The debate about human rights was very interesting and has produced some clarity. It highlights the fact that we need to work even harder to bring together the agenda of development and the agenda of human rights. As a development practitioner I tend to use the term human rights very broadly, to mean something that affects every aspect of people's lives, rather than as an instrument that people can use.

It is clear that development should be our issue, and that is why we are at this meeting; but we need to redefine development both from the bottom up and from the top down. It has also been remarked today that poverty should be our issue, and that is also a reason why we are here; but we must remember that poverty is not the only issue or the only form of inequality.

An area of strategy which is close to my heart is that of exposing contradictions: contradictions between policy statementsand action and between rhetoric and reality, and also contradictions that are inherent in the dominant economic model. I think this is an urgent task.

This brings us to the question of resources, which is something that also deserves our closer attention. If we are serious about continuing the work we are doing on gender issues, and about being part of an ongoing international women's movement after Beijing and after the excitement of all the UN conferences, then we clearly need resources. And by resources I do not mean merely money. We also need time to think and room to act. Money is not our only problem although clearly it is a huge one

For me the most important aspect of taking our work forward is our alliance-building and the international connections which have grown very dramatically over the last 15 years. I sincerely hope these will continue to grow.

Maitrayee Mukhopadhyay, Oxfam UK/1 We have talked today about the new developments in the world, the new challenges and the new strategies we should be using to meet those. I want to end in a slightly celebratory manner by recalling to you what has been tried, what has been achieved, and what were the constraints (and they are still with us).

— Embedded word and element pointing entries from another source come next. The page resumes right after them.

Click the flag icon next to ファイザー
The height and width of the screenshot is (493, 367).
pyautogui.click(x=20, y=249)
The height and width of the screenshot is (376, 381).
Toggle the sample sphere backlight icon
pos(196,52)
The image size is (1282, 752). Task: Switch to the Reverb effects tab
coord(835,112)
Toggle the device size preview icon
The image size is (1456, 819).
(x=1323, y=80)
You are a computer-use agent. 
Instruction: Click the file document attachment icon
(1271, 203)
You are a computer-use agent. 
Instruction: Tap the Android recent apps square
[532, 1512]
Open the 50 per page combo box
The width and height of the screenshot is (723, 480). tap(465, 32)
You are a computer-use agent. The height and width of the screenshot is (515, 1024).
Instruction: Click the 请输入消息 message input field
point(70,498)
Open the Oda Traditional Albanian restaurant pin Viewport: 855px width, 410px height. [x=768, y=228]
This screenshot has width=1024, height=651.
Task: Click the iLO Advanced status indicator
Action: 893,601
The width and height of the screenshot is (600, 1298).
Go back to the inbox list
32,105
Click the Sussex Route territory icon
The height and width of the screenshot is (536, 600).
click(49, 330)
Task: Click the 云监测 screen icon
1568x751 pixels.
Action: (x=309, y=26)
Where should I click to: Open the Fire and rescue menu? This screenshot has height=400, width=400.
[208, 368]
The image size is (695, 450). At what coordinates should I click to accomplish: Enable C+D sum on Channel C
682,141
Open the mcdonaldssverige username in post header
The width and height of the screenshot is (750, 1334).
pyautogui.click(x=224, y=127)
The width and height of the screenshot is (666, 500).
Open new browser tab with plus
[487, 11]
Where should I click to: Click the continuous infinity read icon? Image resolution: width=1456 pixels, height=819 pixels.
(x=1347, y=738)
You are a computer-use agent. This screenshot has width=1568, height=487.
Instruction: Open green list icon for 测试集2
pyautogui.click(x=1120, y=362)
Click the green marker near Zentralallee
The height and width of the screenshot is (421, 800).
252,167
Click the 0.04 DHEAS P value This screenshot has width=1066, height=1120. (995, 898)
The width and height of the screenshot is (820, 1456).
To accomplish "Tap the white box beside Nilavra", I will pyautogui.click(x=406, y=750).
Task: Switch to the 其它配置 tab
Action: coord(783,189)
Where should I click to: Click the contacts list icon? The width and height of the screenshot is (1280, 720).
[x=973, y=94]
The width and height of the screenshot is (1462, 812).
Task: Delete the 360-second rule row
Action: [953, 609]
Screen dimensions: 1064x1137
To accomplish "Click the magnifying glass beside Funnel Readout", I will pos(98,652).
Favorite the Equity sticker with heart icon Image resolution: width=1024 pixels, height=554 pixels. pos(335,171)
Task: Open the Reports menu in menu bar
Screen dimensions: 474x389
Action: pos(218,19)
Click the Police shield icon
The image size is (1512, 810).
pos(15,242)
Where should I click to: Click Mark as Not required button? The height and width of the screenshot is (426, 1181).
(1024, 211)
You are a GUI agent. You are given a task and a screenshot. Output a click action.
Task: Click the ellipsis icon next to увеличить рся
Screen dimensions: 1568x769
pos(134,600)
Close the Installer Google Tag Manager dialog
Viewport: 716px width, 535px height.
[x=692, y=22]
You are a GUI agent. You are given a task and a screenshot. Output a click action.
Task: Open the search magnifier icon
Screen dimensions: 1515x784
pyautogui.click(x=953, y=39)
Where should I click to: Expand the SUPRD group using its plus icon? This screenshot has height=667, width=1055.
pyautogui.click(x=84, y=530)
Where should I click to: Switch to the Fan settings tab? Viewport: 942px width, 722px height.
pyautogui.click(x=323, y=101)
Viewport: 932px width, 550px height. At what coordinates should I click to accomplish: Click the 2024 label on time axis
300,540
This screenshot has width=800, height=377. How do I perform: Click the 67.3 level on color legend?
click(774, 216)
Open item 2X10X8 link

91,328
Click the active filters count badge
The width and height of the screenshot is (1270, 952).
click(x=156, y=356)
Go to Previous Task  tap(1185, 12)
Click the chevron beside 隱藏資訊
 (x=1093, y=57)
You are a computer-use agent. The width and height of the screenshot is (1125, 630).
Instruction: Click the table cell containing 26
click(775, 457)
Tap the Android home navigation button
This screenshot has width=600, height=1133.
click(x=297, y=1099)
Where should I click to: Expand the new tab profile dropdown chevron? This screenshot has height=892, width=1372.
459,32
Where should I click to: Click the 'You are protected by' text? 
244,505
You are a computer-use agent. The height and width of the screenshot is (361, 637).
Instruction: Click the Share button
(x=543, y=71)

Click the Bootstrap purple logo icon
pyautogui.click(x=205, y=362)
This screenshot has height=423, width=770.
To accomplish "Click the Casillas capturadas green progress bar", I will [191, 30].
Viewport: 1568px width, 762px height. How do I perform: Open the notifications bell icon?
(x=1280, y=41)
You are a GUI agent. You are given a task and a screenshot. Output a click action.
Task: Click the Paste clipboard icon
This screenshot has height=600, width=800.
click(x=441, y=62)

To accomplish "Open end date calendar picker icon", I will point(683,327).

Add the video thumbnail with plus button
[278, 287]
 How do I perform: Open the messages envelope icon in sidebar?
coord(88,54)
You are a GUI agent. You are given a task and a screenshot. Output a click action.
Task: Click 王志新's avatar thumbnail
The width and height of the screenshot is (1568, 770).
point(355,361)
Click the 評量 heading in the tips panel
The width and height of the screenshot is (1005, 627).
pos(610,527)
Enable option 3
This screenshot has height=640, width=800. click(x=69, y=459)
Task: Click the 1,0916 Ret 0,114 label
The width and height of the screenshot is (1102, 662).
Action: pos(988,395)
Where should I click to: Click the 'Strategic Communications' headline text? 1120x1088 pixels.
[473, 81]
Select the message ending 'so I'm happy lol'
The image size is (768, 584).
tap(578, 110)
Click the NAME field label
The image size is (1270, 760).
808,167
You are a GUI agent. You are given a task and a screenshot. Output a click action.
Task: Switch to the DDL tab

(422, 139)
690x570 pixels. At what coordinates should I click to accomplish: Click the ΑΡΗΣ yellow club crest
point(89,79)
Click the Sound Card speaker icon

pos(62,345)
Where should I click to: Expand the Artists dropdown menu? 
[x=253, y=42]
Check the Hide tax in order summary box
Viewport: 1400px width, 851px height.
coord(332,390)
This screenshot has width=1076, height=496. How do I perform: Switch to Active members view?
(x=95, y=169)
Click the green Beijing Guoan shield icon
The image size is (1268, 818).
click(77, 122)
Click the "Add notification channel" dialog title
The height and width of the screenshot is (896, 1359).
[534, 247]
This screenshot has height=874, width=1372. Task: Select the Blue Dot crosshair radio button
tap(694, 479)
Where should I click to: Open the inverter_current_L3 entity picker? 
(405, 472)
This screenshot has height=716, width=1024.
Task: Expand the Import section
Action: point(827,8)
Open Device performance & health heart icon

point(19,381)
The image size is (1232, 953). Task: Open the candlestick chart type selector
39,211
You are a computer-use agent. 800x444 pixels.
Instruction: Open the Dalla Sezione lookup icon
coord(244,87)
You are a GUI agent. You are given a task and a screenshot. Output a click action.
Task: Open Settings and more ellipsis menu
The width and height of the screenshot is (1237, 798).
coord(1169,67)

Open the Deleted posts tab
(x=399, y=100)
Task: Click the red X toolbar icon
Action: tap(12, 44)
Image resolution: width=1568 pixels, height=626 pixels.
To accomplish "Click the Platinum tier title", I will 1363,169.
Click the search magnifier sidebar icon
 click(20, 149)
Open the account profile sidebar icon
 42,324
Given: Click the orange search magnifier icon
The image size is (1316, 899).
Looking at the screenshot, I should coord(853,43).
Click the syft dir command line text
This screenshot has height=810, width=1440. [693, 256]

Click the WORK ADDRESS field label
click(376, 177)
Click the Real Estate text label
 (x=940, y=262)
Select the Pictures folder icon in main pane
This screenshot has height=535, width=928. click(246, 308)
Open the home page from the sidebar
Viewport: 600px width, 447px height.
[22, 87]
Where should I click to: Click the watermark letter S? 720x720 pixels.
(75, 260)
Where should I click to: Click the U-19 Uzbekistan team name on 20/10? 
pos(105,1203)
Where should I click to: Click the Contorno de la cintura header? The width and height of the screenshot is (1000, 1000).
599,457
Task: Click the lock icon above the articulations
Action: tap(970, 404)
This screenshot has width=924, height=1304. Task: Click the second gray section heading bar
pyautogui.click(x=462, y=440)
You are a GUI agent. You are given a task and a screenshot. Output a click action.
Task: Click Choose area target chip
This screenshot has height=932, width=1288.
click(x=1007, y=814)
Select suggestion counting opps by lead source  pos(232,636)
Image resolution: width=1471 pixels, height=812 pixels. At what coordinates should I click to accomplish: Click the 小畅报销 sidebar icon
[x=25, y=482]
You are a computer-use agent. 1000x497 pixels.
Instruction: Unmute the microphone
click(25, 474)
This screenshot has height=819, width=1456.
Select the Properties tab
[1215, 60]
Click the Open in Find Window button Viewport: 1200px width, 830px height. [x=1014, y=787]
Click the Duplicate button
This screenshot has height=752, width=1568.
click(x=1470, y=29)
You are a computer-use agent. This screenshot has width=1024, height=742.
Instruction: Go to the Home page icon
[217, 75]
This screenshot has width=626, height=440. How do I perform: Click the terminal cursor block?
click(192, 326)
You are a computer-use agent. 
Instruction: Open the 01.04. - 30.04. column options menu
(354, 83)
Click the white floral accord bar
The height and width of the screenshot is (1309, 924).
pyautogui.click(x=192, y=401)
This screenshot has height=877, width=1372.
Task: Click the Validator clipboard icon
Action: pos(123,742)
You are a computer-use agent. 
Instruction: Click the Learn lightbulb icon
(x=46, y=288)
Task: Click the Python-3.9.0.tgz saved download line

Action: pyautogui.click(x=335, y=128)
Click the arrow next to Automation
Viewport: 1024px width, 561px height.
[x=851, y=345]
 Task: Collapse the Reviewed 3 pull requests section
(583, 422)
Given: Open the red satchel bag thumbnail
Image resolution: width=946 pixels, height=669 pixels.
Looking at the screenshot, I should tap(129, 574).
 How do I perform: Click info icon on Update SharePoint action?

I do not think there is anything that the women's movement has not tried, in the last one and a half decades, to reverse the imbalance of power between men and women, between social groups: whether it has been a question of land rights, whether it has been feminist researchers trying to tell the designers of male-dominated paradigms that they were wrong, whether it has been the efforts to bring about a feminist agenda within institutions like Oxfam and the World Bank, the women's movement has tried it all.

There have been lots of successes. The fact that we are sitting here today talking about it shows that there have been many successes. Some things that I consider successes are: the possibility we now have to talk about things that were never talked about openly before, such as the private aspect of women's subordination; the fact that our institutions have political agendas; the fact that we are able to network to try and strategise to meet the imbalances of power. Some of those things have been achieved to some extent.

Then I must mention the constraints. These are very clear. The winning of hearts and minds within institutions, for instance, has not only been difficult, it has not really been achieved.

As for where we should go from here, I have a sense of deja-vu. We need to take stock, we need to think of where the politics has gone out of our agenda, whether gender and development has become appropriated in an institutional manner which has made it 'safe'. We are still thinking how to mobilise, how to raise consciousness, how to win back rights. But this is not just a revisiting of what we did in the 1 980s. It is a question of organising in a new context, because the context has changed.

We have cause to celebrate the fact that it is possible for us to meet and talk as we have done today because we have behind us the last ten to fifteen years of many women's experiences at many levels, be it women fighting for their rights or someone demanding changes at the World Bank. We have those experiences with us and we should now apply ourselves in different fore, in different alliances, to looking at how we organise in the new context.